Fork me on GitHub
#xtdb
<
2023-11-01
>
John18:11:27

hey. I'm not grasping what exactly ends up in the index in the 'peer' nodes and how queries would work efficiently. let's say I have 100GB of bank statements among mere 100 customers with an even distribution of tx amount among them. that means a lot of indexes right ? I'm guessing the answer is yes, and the response is 'have the cache somewhere shared like memcached' and the conclusion is the total is just like a 'traditional' db but with this split with each part in separated boxes, and indexes being in N boxes

refset19:11:32

Hey @U04PF6VSNG0 so the short answer is that each node contains a complete replica of the index. XTDB doesn't currently support a shared storage/index approach for serving queries (...beyond ad-hoc lookups against the document store, which is always shared). To add more colour to your use case, would I be right in assuming that most of that data is okay to be 'cold' most of the time? and are you suggesting a preference for low cost (but still scalable, ultimately) infra vs. low-latency queries?

John21:11:03

yes the working set would be relatively small - most data would just be history. that's part of what I don't grasp yet, how that would impact how much data is 'fetched' to be indexed. and I see, I didn't realize the index is not shared but it's something I wondered, how it was (if it were) coordinated 🙏

John21:11:05

in other words I'm wondering what is the impact for each client in a database that size, like, what would be in memory (if the index were kept in local mem)

John21:11:48

I don't state more constraints cause it's a hypothetical scenario.

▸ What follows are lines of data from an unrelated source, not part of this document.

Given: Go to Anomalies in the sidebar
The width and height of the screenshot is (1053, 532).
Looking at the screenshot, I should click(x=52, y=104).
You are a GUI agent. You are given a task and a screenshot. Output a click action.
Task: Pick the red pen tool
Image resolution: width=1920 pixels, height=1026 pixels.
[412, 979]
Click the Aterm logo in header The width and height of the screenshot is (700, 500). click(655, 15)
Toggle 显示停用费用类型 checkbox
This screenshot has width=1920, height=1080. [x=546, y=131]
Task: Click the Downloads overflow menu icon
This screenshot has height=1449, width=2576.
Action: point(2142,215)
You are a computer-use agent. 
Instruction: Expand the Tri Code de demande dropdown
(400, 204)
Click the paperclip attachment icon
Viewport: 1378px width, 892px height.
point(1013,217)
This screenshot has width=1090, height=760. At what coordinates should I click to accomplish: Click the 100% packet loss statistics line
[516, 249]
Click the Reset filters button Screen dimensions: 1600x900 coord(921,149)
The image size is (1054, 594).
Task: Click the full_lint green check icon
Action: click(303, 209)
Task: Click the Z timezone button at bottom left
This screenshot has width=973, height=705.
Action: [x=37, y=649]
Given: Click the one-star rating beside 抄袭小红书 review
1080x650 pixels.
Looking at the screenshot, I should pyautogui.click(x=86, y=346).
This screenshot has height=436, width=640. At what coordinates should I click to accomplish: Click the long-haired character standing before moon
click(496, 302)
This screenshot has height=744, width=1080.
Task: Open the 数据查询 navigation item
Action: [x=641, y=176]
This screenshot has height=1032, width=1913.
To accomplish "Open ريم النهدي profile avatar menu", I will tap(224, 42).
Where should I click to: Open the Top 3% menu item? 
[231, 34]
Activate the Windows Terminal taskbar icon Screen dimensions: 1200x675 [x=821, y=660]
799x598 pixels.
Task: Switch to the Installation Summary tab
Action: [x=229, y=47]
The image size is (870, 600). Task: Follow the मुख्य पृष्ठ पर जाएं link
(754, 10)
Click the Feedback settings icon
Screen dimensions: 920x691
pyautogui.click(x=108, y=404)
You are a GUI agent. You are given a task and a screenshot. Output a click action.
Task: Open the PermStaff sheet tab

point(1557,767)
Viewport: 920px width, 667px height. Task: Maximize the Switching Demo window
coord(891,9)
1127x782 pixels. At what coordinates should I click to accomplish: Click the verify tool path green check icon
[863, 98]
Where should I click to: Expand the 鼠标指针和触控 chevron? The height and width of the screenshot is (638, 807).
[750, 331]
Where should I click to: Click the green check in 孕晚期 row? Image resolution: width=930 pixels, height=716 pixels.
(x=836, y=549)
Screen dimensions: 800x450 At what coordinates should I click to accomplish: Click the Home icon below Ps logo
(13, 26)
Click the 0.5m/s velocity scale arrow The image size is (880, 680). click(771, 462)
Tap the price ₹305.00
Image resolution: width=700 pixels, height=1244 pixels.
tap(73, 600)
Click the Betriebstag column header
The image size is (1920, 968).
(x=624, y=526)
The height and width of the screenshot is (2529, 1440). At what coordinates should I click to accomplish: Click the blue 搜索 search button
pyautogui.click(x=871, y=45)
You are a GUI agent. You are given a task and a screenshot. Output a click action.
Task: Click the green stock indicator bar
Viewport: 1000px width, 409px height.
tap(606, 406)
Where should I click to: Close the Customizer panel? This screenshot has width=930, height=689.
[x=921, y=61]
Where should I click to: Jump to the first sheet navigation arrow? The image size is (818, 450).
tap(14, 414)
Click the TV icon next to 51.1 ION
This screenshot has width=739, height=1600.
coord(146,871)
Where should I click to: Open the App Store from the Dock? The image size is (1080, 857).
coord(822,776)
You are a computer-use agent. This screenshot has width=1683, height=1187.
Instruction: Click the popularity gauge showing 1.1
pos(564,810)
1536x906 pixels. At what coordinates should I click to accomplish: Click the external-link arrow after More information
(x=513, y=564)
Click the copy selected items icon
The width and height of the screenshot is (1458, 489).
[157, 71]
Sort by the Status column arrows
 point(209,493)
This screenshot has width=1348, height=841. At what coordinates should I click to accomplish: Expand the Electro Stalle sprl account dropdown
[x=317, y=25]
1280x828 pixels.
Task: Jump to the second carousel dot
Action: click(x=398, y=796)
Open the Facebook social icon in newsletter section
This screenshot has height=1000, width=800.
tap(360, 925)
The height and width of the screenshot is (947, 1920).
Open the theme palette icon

I just watched Rich's DB deconstructed talk today and played with xtdb but this part is still a mistery

👍 1
refset10:11:39

> how much data is 'fetched' to be indexed to confirm: ~all of it, once per node > what would be in memory (if the index were kept in local mem) the index really can't be purely in-memory for anything beyond testing. But if you use RocksDB then you can often avoid requiring a lot of memory for each node, as XT's current join algorithm is incremental (i.e. not needing to do large hash joins in-memory) and it can spill to disk (though it is still possible to OOM when querying something sufficiently complex)

🙇 1